Foley already senses that connection growing.

He’s heard the team being discussed by taxi drivers and in restaurants, and has become something of a local celebrity since fronting the “Vegas Wants Hockey” campaign.

“The other day at Shake Shack in Summerlin, I was having a hamburger with my wife and one of my kids and this young man came up,” said Foley. “He was kind of standing and looking at me; I thought he wanted to sell me something. He was 11 years old, 12 years old, his name was Connor.

“He came up and said: ‘Mr Foley, I just want you to know I’m really looking forward to you bringing hockey here.’”

The dream will soon become a reality.

There is a tremendous amount of work to be done before the expansion draft is held a year from now – starting with a team name and logo.
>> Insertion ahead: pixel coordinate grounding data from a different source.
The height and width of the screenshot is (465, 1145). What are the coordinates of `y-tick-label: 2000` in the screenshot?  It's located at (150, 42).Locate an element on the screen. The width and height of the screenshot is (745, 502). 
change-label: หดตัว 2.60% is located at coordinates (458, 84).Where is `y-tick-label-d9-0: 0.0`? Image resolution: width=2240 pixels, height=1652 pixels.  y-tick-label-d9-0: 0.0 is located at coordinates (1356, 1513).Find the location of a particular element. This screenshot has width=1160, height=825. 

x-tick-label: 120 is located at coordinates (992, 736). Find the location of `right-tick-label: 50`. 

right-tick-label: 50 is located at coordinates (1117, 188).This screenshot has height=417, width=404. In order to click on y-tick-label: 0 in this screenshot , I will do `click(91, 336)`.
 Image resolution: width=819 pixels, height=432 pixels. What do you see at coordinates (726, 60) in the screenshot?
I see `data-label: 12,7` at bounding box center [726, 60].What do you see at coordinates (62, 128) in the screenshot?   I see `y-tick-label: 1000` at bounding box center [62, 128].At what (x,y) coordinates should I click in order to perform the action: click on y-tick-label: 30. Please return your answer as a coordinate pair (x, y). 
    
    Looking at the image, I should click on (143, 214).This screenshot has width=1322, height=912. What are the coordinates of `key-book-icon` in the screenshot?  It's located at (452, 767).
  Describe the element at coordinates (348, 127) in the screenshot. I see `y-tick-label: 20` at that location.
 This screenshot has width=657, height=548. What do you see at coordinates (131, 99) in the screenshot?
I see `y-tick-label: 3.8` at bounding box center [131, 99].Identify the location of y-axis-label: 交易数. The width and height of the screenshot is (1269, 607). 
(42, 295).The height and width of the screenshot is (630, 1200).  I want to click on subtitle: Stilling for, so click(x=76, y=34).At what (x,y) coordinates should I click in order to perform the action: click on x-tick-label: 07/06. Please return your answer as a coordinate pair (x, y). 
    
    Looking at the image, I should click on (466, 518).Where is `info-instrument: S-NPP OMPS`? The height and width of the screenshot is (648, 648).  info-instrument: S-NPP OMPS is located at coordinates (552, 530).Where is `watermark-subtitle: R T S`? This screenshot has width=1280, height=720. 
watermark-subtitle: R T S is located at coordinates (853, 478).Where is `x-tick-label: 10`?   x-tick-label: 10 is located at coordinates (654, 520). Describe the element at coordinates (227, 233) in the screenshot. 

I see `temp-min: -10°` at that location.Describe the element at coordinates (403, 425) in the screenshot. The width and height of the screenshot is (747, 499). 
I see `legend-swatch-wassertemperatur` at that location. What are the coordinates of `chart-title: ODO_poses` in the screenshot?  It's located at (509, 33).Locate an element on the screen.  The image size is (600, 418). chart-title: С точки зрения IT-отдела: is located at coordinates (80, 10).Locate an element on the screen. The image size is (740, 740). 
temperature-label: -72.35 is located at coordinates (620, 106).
Foley hopes to have both of those unveiled by September or October so that he can “start selling some jerseys.”

While he has long favoured the “Black Knights” nickname, he indicated Wednesday that “maybe political correctness is not perfect” with it. He’ll likely choose to go with something else.

Whatever it ends up being, Foley expects to build his organization into a brand with international appeal. There are roughly 42 million visitors to Las Vegas every year and he expects a good portion of those people to leave with some hockey apparel.

Here in the city, the team will be something to rally around. It should be a reminder that there’s a lot more to Las Vegas than gambling and partying.

“What hockey will do for Las Vegas is give it an identity that is unto itself, as opposed to the Strip,” said Foley. “Because really the local residents aren’t about the Strip. They’re about going to good restaurants and they’re about to going to local bars and having fun and having friends and playing golf and hiking in the Red Rocks.

“But the reality is this gives Las Vegas an identity its never had. It’s going to be fun being part of it.”